Courts across south China's Guangxi Zhuang Autonomous Region on Tuesday jailed 13 people in a case involving heavy metal pollution in a river in the region last year.
Three of the jailed were environmental inspectors, who failed to perform their duties and allowed plants to dodge pollution inspections and discharge industrial effluents containing cadmium into the Longjiang River from April 2011, the courts said.
The Dahua County court in Hechi City sentenced Zeng Juefa, fomer vice director of the city's environmental protection bureau, to four and a half years in prison for delinquency and taking bribes.
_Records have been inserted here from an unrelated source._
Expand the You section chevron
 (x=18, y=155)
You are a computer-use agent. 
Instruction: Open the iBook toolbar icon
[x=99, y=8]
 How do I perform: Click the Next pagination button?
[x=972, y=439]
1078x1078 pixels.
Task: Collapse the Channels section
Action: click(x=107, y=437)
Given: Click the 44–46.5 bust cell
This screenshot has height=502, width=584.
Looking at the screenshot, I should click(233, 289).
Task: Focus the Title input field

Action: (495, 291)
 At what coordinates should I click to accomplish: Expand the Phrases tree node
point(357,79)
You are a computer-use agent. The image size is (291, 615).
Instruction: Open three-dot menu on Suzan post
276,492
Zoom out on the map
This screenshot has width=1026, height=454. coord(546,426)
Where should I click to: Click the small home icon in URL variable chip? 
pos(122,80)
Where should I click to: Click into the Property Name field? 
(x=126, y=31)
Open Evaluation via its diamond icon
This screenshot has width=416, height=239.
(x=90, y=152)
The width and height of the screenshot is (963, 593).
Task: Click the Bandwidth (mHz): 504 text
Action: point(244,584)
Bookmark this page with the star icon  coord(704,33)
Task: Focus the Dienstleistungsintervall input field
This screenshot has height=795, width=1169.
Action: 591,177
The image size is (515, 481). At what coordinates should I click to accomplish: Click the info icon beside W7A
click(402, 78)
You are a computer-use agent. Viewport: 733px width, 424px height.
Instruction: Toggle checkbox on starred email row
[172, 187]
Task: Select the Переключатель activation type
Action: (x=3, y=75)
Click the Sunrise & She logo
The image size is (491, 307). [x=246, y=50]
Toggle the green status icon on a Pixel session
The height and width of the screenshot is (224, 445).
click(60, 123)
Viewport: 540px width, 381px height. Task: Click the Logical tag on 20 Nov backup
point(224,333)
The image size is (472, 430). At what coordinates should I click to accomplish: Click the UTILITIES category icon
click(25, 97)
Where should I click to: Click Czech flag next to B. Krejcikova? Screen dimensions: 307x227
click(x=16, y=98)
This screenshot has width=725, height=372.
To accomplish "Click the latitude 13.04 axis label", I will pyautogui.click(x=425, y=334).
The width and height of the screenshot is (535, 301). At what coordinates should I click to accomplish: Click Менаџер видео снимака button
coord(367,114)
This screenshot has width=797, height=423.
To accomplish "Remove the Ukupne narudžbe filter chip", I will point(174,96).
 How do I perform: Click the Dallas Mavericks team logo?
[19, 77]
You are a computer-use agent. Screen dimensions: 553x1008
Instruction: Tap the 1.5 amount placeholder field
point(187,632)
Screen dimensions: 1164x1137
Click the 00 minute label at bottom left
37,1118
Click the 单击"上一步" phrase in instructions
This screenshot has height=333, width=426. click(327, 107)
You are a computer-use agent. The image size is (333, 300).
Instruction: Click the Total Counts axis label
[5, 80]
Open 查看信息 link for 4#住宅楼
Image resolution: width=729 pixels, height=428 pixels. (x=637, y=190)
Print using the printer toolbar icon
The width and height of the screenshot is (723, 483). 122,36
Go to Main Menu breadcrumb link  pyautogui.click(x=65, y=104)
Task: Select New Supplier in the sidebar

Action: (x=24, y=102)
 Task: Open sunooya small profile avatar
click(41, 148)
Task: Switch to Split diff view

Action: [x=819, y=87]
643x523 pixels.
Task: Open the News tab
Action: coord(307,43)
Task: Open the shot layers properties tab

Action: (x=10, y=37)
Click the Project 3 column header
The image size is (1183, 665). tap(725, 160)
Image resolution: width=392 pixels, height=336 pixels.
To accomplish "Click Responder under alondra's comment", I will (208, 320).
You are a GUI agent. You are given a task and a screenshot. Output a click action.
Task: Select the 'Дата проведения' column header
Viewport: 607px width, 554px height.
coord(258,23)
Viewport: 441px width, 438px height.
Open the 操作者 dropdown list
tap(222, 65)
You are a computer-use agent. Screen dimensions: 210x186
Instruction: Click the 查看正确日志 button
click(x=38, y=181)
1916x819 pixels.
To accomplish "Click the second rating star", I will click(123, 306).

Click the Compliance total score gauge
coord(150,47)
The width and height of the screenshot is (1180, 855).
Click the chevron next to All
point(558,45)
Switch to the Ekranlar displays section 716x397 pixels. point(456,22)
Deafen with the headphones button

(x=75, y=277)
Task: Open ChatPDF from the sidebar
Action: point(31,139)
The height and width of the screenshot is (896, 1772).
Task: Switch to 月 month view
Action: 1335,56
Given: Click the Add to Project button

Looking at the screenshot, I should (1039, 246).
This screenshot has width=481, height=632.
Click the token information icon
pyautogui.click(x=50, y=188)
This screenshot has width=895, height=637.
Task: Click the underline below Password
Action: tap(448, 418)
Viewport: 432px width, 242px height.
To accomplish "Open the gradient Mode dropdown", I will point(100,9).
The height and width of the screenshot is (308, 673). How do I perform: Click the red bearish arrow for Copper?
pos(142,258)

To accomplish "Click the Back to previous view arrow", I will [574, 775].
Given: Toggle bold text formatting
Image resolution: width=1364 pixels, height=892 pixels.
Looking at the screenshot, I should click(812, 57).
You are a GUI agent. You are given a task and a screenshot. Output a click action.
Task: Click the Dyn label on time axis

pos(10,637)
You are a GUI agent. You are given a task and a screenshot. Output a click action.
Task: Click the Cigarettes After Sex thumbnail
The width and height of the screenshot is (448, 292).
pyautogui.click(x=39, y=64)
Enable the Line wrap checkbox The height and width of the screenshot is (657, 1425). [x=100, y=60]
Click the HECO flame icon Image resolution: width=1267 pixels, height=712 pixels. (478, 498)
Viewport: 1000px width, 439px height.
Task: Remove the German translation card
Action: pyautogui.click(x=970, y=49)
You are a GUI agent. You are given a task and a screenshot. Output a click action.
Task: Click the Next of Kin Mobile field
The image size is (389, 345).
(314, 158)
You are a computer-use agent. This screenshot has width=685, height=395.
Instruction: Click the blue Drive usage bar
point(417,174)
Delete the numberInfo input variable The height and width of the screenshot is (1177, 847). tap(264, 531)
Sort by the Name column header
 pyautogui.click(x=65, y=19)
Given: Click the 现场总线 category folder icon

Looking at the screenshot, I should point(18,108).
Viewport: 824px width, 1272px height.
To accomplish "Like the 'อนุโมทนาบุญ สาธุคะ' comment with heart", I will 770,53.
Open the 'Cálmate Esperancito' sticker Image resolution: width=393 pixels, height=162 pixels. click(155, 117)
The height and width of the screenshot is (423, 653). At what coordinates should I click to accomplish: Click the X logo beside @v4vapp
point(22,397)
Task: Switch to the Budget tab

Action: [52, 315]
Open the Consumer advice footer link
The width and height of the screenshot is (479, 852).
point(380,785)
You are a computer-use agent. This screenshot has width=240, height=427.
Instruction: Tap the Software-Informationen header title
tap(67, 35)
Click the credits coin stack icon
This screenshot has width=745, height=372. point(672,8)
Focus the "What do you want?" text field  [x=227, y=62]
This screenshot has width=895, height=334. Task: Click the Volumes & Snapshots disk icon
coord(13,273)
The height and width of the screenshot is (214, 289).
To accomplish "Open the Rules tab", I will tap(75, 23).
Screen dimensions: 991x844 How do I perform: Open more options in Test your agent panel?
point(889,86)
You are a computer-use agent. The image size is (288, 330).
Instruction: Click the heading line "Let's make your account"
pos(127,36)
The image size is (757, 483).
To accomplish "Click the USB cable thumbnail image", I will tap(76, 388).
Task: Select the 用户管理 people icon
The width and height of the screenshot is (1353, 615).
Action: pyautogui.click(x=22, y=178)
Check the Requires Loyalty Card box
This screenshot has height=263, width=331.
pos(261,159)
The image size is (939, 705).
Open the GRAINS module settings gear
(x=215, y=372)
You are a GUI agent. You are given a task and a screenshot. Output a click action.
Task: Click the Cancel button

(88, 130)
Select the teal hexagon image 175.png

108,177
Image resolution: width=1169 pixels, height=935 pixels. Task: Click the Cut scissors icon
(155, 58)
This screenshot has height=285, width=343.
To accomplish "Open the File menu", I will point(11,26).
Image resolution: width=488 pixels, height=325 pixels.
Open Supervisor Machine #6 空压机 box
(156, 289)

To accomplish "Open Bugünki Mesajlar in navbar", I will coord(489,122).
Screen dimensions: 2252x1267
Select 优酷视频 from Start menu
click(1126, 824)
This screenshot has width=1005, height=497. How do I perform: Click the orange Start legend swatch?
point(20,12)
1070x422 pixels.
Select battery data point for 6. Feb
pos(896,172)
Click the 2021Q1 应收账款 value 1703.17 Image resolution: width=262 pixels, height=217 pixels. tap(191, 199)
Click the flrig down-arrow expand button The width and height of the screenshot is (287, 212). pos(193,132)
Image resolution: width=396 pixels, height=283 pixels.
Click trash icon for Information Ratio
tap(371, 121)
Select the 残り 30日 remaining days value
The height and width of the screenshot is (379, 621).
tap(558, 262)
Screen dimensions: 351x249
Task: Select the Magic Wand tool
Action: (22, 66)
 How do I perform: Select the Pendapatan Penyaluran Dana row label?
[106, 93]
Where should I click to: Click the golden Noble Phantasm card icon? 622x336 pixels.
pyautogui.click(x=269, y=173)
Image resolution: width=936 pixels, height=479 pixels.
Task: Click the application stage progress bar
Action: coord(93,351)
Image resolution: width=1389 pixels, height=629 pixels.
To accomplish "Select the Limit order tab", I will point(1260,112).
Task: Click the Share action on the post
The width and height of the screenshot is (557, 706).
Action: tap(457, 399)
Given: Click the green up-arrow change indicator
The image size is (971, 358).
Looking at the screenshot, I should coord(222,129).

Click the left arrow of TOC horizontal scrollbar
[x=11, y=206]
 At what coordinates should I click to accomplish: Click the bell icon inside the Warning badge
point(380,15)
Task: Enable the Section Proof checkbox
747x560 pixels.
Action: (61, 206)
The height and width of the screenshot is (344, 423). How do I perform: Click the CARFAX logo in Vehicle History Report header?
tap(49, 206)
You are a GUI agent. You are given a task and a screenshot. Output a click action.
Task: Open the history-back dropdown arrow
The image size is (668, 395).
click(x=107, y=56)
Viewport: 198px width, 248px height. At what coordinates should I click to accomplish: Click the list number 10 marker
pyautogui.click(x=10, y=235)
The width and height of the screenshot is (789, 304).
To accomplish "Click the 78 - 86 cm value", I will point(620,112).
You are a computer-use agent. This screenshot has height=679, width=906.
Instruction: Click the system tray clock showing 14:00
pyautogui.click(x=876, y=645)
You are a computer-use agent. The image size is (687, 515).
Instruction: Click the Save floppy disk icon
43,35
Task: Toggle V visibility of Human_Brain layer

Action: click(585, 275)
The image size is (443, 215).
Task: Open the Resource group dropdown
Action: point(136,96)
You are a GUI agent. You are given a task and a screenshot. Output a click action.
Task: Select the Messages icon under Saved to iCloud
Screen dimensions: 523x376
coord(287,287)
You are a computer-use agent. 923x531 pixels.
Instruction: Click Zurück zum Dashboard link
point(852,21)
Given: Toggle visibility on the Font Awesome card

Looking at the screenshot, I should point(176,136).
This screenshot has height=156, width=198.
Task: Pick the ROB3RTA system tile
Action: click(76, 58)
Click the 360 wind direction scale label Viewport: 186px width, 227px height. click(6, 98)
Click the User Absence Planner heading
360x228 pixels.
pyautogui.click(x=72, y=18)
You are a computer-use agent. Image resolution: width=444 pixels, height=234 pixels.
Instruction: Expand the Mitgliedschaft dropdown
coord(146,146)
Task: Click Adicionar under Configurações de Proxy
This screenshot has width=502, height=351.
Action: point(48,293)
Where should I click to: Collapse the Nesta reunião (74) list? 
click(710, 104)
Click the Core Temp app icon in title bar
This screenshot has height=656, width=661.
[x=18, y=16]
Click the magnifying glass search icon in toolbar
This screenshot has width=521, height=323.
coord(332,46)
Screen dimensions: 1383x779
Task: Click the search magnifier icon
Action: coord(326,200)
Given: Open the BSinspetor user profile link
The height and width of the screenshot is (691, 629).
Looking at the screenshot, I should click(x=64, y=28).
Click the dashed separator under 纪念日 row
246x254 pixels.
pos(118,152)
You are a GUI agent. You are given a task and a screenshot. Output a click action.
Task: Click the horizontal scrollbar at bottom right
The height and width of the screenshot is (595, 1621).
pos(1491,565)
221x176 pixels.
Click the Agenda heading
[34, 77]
Lan Qunfeng and Wei Yi, former heads of a district environmental inspection team under the environmental protection bureau of Jinchengjiang District, Hechi City, were each handed jail terms of three years and six months for the same charges as Zeng, as ruled by the Liubei district court of Liuzhou City.
It was also confirmed that Zeng took bribes worth 45,000 yuan (7,335 U.S. dollars) while Lan and Wei accepted bribes -- 20,000 yuan in each case -- the courts said. No briber was specified.
Guangxi Jinhe Mining Co. Ltd. was found to be a polluter and was fined 1 million yuan, as ruled by Jinchengjiang District court in Hechi. The company's three managers were each sentenced to three years in jail, suspended in two of the cases.
Seven managers of another polluter, Hongquan Lithophone Material Co., Ltd., were also sentenced to three to five years in jail.
The pollution was not discovered until January 2012, when dead fish were found near the Lalang Power Station along the river. Investigators found that cadmium concentrations in the river near the power station were 80 times the official standard.
Cadmium is a carcinogenic industrial chemical. The pollution threatened the drinking water source of the downstream Liuzhou City, which is home to 1.5 million people, and it took one month of emergency treatment to restore water quality in the river.